# Start of ENTRIES PROVIDED
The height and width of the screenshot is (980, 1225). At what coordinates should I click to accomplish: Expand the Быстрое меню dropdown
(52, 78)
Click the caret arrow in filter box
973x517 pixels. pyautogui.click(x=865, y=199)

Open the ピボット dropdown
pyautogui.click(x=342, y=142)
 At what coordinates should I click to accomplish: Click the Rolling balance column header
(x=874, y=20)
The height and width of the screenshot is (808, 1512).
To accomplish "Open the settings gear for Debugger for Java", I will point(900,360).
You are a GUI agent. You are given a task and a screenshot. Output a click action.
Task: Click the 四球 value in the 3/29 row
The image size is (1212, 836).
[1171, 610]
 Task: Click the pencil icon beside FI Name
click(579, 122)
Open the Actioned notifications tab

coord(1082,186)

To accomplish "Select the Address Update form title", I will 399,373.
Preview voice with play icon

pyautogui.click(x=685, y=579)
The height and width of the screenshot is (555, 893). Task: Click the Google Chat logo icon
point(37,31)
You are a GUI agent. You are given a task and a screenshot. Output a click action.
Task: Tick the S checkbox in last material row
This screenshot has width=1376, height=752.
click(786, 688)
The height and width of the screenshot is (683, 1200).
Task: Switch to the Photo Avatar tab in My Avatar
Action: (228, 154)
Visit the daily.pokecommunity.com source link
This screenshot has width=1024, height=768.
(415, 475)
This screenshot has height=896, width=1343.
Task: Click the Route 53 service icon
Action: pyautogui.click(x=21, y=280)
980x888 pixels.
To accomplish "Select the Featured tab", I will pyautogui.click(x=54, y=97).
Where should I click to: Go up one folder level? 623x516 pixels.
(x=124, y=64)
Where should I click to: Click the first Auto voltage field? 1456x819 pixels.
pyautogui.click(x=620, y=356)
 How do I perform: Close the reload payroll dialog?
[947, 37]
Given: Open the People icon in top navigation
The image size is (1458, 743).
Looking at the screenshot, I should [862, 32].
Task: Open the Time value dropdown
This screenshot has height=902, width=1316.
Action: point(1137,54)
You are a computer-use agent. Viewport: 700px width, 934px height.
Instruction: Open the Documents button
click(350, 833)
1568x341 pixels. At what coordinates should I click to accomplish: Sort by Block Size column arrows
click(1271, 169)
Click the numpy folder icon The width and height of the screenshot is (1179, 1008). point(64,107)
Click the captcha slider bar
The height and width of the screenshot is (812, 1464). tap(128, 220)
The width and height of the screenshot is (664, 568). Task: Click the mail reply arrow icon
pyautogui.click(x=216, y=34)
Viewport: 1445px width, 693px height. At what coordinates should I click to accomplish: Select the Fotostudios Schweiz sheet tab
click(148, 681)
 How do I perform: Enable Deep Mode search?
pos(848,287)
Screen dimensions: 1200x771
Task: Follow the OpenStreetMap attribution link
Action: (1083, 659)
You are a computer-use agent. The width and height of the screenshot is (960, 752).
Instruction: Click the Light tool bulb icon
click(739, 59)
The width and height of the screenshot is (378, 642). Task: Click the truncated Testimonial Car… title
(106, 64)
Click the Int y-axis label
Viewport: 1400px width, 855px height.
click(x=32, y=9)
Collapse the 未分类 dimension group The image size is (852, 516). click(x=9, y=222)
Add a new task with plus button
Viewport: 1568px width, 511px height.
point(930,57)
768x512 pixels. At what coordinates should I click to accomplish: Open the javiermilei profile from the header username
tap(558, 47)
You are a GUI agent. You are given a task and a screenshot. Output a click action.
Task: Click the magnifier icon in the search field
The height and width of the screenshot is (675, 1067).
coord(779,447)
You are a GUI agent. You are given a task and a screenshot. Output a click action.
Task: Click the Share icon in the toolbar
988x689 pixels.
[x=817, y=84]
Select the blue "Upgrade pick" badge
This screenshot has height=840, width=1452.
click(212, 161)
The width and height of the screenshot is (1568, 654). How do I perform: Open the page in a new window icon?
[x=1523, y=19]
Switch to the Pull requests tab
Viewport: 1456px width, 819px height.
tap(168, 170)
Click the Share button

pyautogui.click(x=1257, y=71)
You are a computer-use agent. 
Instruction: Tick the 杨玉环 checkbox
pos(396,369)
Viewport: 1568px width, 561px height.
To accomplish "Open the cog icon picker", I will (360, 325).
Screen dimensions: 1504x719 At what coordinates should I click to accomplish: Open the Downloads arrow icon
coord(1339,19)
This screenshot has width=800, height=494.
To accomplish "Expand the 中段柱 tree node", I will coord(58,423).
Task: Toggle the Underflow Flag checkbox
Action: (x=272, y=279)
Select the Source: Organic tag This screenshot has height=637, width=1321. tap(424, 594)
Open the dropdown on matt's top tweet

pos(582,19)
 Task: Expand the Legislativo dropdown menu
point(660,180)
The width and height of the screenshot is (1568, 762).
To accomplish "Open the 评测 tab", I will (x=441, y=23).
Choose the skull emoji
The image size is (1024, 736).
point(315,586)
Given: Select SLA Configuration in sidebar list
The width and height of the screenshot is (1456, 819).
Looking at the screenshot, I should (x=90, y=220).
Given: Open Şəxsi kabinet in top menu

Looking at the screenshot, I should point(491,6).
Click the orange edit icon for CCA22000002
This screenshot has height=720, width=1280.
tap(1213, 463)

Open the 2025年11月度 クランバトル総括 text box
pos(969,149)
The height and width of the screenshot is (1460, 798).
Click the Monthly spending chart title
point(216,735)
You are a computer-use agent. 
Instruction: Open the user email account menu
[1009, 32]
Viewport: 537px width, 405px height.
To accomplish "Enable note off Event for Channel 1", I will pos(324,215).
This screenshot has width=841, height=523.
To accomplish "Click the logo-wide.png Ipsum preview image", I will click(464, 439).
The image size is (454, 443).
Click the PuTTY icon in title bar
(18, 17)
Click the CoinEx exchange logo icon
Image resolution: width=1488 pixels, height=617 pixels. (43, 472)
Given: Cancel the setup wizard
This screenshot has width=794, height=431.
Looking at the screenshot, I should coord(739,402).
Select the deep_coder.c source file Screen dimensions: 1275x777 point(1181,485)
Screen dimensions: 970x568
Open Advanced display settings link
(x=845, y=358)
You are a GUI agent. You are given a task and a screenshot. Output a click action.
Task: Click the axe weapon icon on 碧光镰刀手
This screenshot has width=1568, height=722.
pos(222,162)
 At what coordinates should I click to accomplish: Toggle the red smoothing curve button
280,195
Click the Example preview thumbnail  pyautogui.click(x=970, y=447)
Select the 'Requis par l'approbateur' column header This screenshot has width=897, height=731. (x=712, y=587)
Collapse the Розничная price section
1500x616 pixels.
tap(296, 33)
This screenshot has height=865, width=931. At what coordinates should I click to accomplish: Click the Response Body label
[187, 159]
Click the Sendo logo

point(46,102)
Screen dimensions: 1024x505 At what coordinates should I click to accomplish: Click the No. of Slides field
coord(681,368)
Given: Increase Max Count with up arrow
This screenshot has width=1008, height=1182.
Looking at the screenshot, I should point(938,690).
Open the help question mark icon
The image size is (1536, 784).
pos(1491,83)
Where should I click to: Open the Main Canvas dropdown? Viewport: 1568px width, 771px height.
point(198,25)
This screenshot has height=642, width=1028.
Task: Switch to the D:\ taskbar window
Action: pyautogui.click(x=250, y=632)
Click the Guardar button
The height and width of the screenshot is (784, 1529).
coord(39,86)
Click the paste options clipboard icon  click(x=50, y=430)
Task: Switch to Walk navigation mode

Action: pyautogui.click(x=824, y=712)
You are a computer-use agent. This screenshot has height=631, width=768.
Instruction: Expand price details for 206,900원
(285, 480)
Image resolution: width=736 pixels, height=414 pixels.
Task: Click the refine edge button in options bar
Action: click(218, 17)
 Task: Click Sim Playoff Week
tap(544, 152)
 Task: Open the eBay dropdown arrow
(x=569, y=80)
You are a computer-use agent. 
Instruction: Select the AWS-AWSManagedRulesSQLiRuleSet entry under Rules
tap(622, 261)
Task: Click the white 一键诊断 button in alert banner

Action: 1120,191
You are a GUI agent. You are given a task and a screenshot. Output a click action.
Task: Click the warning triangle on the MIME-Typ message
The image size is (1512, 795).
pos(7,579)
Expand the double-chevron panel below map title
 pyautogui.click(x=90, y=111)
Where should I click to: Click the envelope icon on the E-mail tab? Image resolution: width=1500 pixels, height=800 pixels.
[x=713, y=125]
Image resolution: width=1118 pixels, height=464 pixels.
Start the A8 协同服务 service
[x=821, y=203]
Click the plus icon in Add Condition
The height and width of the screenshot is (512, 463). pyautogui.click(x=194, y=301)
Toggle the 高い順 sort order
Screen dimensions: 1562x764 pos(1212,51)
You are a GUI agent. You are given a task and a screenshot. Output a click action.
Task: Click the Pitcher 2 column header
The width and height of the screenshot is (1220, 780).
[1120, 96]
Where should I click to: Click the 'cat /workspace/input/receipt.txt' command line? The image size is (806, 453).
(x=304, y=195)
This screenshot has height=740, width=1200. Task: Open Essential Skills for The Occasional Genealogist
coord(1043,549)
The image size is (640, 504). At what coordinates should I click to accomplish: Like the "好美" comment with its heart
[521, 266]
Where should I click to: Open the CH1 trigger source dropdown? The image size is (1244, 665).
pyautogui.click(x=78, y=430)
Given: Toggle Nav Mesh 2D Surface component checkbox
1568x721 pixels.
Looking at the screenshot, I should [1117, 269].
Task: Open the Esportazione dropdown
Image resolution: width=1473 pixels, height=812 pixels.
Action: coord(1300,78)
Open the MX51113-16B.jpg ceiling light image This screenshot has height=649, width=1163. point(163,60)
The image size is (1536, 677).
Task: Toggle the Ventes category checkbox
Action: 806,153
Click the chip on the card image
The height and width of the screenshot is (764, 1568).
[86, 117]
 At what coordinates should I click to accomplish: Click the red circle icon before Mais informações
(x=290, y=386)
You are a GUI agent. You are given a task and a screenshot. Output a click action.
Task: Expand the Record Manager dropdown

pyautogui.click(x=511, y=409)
# End of ENTRIES PROVIDED
EXERCISE DETAILS
Reproduce verbatim the part of the material that opens with the line containing "Click the CoinEx exchange logo icon" and closes with the line containing "pos(222,162)", including both of those lines.

SOLUTION
Click the CoinEx exchange logo icon
Image resolution: width=1488 pixels, height=617 pixels. (43, 472)
Given: Cancel the setup wizard
This screenshot has width=794, height=431.
Looking at the screenshot, I should coord(739,402).
Select the deep_coder.c source file Screen dimensions: 1275x777 point(1181,485)
Screen dimensions: 970x568
Open Advanced display settings link
(x=845, y=358)
You are a GUI agent. You are given a task and a screenshot. Output a click action.
Task: Click the axe weapon icon on 碧光镰刀手
This screenshot has width=1568, height=722.
pos(222,162)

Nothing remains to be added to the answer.